Precision Measurements of Temperature and Chemical Potential of Quantum Gases

TL;DR

This paper analyzes the fundamental limits of measuring temperature and chemical potential in quantum gases, highlighting how Bose-Einstein condensation can enhance measurement sensitivity and how interactions affect this precision.

Contribution

It provides a comprehensive calculation of quantum Fisher information for fermionic and bosonic gases, including near phase transitions and under various interaction models, revealing new insights into measurement limits.

Findings

Bose-Einstein condensation can enable sub-shot noise sensitivity.

Interactions slightly reduce measurement sensitivity in weakly interacting gases.

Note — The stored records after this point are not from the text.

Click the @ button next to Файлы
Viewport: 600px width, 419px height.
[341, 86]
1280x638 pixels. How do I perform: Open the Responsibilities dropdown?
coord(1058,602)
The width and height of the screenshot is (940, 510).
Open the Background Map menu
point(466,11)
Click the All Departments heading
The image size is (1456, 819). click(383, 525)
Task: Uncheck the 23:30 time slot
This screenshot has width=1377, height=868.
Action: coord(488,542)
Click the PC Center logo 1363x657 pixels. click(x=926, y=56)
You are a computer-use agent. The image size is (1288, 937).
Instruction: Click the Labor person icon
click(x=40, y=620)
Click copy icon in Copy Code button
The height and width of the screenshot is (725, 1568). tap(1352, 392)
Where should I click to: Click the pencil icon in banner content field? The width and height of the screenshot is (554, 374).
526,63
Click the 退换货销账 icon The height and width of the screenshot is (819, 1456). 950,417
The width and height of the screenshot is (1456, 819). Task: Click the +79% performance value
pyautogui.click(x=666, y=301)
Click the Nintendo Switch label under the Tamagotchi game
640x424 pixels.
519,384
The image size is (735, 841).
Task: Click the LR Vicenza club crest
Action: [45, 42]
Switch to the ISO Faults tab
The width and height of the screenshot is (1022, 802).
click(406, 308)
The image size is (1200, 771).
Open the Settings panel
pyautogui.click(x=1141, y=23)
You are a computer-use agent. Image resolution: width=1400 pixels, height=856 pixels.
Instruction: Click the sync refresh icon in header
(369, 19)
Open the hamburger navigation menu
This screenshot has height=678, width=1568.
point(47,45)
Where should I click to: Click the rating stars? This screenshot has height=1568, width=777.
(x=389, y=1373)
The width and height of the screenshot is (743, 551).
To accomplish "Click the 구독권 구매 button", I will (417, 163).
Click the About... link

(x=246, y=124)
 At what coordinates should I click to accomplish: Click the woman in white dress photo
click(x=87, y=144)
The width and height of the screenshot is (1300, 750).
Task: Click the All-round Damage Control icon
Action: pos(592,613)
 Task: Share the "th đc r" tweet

Sensitivity varies near different condensation scenarios and dimensions.

Abstract

We investigate the sensitivity with which the temperature and the chemical potential characterizing quantum gases can be measured. We calculate the corresponding quantum Fisher information matrices for both fermionic and bosonic gases. For the latter, particular attention is devoted to the situation close to the Bose-Einstein condensation transition, which we examine not only for the standard scenario in three dimensions, but also for generalized condensation in lower dimensions, where the bosons condense in a subspace of Hilbert space instead of a unique ground state, as well as condensation at fixed volume or fixed pressure. We show that Bose Einstein condensation can lead to sub-shot noise sensitivity for the measurement of the chemical potential. We also examine the influence of interactions on the sensitivity in three different models, and show that mean-field and contact interactions deteriorate the sensitivity but only slightly for experimentally accessible weak interactions.